Single user toilets are an all-in-one facility complete with a toilet pan and washbasin for use by either gender. They are fully enclosed from floor to ceiling for privacy and doors tend to open off a corridor or communal area to save space. I usually specify mirrors and bins to finish them off too but not normally urinals although am more than happy to do so should the customer require them.

I have listed the compelling reasons to opt for single user toilets below:

1. Space Saving

2. Cost Reduction

3. Pleasant Experience

4. Gender Equality


1. Space saving

While single user toilets increase the private space per cubicle, the reduction in communal area taken (circulation space around sinks is no longer required) reduces space taken up overall. It is the ideal option when a stylish, compact solution is required. Furthermore, fewer toilets are needed overall as the slack required can be shared. Thanks to their self-contained nature, individual cubicles can be sometimes be fitted into dead space around the building, subject to plumbing supply.

Below is a table produced by the HSE which shows how many single user toilets you should provide based upon the numbers of staff that you employ. If you employed 40 staff (20 male and 20 female), you would be required to provide either: 2no male toilets and 2no female toilets or 3no gender neutral facilities.

2. Cost Reduction

If you require less sanitaryware you will, quite simply, be reducing your costs. Furthermore, if you are renting premises, the less space you are paying for to be occupied by washrooms will be saving you money too.
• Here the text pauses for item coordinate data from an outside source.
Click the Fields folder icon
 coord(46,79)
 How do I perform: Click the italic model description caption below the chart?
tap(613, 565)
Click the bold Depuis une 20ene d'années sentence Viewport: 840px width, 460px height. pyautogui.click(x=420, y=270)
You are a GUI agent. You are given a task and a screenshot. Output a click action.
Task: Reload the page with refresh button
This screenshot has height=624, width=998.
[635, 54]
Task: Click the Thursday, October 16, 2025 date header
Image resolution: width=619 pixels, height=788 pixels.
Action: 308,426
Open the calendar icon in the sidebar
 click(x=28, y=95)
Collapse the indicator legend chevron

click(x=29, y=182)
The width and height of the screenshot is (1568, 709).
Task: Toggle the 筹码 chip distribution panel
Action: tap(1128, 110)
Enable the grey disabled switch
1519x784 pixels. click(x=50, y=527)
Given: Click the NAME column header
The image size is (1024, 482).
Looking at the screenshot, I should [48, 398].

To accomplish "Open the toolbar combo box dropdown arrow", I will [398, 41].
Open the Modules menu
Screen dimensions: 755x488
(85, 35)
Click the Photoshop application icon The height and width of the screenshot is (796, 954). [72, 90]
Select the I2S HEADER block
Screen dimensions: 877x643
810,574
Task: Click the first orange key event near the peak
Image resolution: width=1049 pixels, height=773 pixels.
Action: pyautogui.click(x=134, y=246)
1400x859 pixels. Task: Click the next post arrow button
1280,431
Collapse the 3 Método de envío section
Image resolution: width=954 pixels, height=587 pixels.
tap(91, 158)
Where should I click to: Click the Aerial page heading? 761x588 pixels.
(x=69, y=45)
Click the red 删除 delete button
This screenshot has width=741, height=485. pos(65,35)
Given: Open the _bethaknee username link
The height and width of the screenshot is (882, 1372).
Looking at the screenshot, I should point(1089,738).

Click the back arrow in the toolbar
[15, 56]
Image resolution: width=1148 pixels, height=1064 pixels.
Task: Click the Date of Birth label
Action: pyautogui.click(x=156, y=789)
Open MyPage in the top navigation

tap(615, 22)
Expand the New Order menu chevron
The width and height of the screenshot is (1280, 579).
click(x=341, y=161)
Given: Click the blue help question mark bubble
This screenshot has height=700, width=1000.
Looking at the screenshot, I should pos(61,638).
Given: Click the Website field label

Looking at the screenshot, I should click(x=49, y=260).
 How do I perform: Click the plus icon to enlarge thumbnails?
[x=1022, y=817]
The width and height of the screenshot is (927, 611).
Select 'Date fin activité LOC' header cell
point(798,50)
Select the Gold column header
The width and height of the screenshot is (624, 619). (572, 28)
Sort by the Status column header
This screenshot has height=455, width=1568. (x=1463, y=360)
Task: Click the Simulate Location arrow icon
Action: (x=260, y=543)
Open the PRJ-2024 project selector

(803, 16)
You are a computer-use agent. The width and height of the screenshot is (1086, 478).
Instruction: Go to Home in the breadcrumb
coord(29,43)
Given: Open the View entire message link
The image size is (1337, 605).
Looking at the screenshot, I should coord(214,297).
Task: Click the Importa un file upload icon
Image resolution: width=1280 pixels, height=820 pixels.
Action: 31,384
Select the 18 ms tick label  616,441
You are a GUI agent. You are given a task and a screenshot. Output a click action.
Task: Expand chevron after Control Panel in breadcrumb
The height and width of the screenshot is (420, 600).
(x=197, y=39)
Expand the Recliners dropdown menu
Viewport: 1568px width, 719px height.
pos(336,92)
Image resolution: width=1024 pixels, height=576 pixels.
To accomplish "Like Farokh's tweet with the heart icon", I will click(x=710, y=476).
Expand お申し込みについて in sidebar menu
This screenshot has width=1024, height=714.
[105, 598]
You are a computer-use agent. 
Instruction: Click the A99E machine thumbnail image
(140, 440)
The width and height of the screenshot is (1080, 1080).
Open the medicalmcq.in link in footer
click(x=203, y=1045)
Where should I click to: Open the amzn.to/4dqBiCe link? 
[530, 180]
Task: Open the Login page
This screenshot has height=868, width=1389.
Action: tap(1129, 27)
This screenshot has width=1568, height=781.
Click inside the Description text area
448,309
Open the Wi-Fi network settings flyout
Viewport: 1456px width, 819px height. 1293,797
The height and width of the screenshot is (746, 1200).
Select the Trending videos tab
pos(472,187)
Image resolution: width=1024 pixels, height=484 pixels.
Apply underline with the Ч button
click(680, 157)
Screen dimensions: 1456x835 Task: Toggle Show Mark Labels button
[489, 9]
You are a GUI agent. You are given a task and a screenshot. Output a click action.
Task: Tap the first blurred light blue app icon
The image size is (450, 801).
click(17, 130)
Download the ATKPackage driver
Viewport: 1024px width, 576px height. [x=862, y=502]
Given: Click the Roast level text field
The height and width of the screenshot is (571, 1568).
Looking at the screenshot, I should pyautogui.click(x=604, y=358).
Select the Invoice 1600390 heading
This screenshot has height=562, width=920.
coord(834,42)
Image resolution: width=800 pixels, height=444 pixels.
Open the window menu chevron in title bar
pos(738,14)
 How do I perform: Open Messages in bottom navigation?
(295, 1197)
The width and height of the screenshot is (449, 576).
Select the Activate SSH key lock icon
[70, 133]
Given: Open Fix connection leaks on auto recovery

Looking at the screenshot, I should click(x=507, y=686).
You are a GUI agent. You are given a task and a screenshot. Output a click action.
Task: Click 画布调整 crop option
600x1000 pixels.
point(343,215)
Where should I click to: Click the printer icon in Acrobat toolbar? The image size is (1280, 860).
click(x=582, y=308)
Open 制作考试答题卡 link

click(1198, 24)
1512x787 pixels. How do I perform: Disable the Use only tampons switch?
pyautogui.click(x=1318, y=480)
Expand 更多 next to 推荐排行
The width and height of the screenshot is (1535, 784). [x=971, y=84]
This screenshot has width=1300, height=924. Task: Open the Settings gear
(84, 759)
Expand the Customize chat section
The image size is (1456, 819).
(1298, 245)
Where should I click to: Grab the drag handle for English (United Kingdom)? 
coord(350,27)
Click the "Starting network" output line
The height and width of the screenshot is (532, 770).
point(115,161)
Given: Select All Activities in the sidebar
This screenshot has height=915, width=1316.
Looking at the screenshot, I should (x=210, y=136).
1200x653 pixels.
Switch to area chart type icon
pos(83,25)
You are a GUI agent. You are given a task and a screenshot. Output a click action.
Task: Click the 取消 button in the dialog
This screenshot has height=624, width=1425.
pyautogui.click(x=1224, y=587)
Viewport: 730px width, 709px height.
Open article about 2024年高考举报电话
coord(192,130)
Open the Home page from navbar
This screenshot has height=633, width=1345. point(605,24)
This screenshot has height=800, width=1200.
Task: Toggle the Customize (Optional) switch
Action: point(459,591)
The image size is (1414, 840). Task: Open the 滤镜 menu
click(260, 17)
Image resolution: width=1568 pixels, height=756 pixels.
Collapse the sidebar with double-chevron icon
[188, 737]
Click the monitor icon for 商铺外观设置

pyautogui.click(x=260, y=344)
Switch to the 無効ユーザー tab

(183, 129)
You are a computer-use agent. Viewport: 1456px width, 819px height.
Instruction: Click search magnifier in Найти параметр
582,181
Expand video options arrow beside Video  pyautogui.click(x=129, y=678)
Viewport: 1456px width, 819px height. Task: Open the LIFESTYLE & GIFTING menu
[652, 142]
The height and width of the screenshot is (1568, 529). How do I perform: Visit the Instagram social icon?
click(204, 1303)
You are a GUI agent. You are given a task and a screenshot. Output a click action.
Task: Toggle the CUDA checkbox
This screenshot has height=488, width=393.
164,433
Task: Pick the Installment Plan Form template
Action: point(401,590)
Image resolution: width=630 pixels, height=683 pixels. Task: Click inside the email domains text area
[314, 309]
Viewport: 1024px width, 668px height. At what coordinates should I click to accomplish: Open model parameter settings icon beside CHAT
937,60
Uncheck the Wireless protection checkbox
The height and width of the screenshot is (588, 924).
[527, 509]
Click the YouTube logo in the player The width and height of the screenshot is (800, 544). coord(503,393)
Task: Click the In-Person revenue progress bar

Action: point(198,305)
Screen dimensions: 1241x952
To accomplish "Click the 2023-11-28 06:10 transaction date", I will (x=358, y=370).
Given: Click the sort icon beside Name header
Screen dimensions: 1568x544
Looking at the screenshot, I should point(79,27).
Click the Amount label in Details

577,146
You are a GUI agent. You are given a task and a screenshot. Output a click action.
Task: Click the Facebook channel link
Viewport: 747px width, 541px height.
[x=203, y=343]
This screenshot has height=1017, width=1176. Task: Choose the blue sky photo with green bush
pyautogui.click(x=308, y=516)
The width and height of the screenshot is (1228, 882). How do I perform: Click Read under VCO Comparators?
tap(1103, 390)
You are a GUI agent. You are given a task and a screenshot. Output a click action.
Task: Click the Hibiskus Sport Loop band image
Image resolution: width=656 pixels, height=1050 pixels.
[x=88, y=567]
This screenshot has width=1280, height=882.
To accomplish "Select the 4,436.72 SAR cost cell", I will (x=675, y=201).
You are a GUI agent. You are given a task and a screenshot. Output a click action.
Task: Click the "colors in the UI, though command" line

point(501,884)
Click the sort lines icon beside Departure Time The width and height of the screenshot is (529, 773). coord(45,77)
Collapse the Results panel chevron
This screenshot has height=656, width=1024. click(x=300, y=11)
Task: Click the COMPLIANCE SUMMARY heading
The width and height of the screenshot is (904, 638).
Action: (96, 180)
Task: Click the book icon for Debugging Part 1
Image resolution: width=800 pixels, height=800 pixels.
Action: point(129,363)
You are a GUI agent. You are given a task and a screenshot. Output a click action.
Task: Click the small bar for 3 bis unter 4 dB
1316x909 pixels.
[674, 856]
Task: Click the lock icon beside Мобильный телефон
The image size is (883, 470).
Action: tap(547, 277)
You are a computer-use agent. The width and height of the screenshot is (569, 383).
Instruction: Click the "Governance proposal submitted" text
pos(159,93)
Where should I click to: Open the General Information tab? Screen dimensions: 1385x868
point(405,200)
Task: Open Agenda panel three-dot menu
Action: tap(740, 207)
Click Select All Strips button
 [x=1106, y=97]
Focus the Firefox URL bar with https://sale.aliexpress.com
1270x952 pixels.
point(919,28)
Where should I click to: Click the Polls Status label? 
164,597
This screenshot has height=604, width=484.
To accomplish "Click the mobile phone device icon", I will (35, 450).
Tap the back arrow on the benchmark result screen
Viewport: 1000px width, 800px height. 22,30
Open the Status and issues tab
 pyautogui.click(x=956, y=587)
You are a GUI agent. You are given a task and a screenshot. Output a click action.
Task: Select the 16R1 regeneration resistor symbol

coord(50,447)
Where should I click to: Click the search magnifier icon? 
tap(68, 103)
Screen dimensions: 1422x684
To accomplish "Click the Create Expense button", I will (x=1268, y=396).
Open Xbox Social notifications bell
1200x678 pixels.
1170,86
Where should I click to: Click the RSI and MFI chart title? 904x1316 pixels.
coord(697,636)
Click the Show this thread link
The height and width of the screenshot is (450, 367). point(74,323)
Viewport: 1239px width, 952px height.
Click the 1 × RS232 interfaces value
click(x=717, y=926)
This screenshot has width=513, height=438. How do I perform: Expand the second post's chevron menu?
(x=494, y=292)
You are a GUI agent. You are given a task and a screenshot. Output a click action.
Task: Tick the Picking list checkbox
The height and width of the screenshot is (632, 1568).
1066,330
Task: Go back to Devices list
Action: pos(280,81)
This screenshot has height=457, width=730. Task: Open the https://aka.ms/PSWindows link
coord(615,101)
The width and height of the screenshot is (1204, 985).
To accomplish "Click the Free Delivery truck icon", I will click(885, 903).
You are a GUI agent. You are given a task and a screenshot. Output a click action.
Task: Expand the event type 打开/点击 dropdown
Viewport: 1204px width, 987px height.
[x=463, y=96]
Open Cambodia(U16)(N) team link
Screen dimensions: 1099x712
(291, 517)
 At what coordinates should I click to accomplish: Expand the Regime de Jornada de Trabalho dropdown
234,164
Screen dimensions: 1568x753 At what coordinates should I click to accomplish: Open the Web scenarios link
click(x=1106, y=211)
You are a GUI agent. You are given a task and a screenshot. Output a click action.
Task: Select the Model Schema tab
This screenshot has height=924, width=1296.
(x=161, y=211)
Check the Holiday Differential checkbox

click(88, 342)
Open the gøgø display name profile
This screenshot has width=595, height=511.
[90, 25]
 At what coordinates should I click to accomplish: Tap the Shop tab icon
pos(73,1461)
In many cases, it is possible to use simpler commodity items and reduce costs in this way too.


3. Pleasant Experience

The increased privacy and personal attention that you grant to your staff can only make for a more pleasant experience rather than giving them the feeling of being processed like animals in identical hutches. Furthermore, with the greater flexibility that single user toilets offer, you are less likely to be kept waiting for one to become available.

NP: In today’s busy world, a number of staff cycle into work and these facilities can be used for changing and a wash and brush up before business meetings/appointments. This helps to promote a healthier lifestyle without increasing square meterage occupied.


4. Gender Equality

With the topic of Gender equality particularly in focus at the moment after Iceland have just made it illegal to pay women less than men, the provision of single user toilets could be timely.

In public spaces, there is a practical advantage for parents to easily accompany children of the opposite gender to the toilet too. It reduces the likelihood of leaving them unattended.